Por Ana Caroline Naves em 29/08/2011 na edição 657

Desde a decisão do STF a respeito da não obrigatoriedade do diploma para o exercício da profissão de jornalista que o curso de habilitação na área vêm diminuindo seu número de adeptos na universidade. Pode parecer estranho, depois de tanto tempo, ocorrer mais uma manifestação a respeito da queda do diploma. A justificativa é simples: só hoje, depois do início da minha graduação, me vejo preparada a defender a importância da universidade porque só agora consigo visualizar a relevância dessa instituição na minha vida pessoal e profissional.

O livre poder de expressão na área jornalística vai muito além do simples pronunciar de palavras ou da liberdade de se expressar da forma que melhor entender. Jornalistas têm função social, têm um compromisso com a isenção de opiniões pessoais e a veracidade dos fatos, são formadores de opiniões. Portanto, tal função não pode ser exercida por qualquer pessoa.

Essa decisão me trouxe questionamentos. Contudo, meu sonho por fazer jornalismo nunca diminuiu e atualmente vejo o quanto cresci e aprendi com apenas seis meses de universidade – fica cada vez mais evidente a necessidade de uma formação acadêmica. Entretanto, esse não é o pensamento da maioria. Para alguns, a academia tem como objetivoa simples entrega de um diploma. E para os que veem a universidade dessa forma, o curso de Jornalismo perdeu o seu peso e fundamento.

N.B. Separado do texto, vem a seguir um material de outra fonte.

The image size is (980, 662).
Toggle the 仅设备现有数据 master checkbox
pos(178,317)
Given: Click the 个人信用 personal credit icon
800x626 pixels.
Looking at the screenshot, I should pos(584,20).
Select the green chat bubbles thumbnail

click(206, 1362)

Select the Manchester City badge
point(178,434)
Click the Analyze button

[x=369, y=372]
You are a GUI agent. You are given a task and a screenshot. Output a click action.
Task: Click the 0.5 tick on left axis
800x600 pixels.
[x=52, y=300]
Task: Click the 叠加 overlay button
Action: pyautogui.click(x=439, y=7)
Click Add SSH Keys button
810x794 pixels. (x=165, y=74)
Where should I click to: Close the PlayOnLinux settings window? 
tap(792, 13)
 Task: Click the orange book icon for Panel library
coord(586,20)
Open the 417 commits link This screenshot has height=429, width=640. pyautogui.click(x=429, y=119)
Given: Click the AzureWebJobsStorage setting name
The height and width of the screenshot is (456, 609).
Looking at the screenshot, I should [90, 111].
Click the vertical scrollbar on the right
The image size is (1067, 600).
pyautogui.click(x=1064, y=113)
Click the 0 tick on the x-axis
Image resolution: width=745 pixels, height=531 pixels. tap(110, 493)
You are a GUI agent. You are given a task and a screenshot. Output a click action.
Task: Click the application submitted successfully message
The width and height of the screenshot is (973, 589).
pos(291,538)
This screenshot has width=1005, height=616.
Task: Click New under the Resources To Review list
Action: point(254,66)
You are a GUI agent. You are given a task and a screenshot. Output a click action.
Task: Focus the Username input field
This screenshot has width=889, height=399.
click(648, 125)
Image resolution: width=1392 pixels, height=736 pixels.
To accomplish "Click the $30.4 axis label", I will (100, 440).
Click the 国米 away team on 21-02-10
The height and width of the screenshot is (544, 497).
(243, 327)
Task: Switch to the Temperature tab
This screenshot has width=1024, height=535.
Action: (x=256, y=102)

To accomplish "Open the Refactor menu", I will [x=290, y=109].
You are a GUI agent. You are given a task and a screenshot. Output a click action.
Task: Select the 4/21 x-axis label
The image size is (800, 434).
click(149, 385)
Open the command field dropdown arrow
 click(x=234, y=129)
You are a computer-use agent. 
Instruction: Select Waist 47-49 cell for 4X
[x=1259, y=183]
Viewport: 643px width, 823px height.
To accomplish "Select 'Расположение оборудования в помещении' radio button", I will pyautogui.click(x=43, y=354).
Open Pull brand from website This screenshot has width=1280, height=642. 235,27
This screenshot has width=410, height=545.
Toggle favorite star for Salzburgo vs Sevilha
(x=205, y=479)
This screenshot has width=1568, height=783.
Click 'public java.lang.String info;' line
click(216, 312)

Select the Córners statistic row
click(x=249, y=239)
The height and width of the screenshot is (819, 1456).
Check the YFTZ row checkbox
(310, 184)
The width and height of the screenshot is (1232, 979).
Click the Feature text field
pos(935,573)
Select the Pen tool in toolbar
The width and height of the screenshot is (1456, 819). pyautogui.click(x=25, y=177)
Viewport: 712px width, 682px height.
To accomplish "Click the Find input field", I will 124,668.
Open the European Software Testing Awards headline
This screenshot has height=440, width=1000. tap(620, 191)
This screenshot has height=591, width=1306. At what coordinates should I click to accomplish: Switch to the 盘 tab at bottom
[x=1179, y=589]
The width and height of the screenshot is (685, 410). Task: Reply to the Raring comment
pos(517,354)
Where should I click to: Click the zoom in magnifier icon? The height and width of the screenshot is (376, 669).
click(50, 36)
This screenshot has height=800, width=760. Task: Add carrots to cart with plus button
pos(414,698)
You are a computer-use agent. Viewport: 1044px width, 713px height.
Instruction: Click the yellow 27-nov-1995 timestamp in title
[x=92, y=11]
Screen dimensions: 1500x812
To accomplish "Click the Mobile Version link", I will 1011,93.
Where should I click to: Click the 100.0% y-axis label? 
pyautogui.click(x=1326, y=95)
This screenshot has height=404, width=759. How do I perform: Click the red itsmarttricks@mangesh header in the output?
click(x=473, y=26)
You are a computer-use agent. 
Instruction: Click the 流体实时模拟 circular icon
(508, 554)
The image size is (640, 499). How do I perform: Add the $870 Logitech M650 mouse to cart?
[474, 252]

O que se torna mais importante para os profissionais é o aprendizado, porém nada substitui a presença e acompanhamento de um professor. O cotidiano dos bancos acadêmicos traz muito mais do que o conhecimento propriamente dito. Traz a experiência de profissionais mais antigos, resgata histórias e nos mostra a responsabilidade no exercício da profissão.

Desmerecimento do curso acarreta na qualidade do jornalismo

Qual a função do diploma? As discussões em torno da obrigatoriedade do diploma são bastante distintas. Alguns acreditam que o investimento em uma universidade não é válido; outros, que a pratica e a experiência valem mais que uma formação acadêmica; e outros ainda acreditam que a academia é o início de uma caminhada em busca do sucesso.

O tema em discussão não se resume ao fazer ou não a faculdade, e sim, se os atuais e futuros jornalistas não diplomados conhecem os princípios de ética da profissão e têm noção da responsabilidade ao estarem sendo formadores de opinião. Este texto não tem por objetivo menosprezar os profissionais não diplomados, e sim, mostrar que a experiência acadêmica, o contato com os professores, as dificuldades e fundamentos apreendidos não podem ser ensinados na rua ou na redação de um jornal. Esse aprendizado só é proporcionado em uma faculdade.

Não é difícil enumerar a quantidade de profissionais não diplomados que exercem funções na comunicação e têm resultados muito melhores que profissionais que fizeram o curso de Jornalismo. O sucesso profissional não se faz presente somente na universidade ou no curso em que você se graduou. É a união de estudo, talento e muito trabalho.

O desmerecimento do curso acarreta na qualidade do atual jornalismo, pois cada vez mais os profissionais são lançados ao mercado de trabalho sem ao menos saberem quais são suas funções. Porém, até quando as pessoas vão achar que basta saber escrever e comunicar-se bem para estarem trabalhando em um veiculo de comunicação? E em meio a tantos questionamentos e mudanças, qual será o futuro do jornalismo?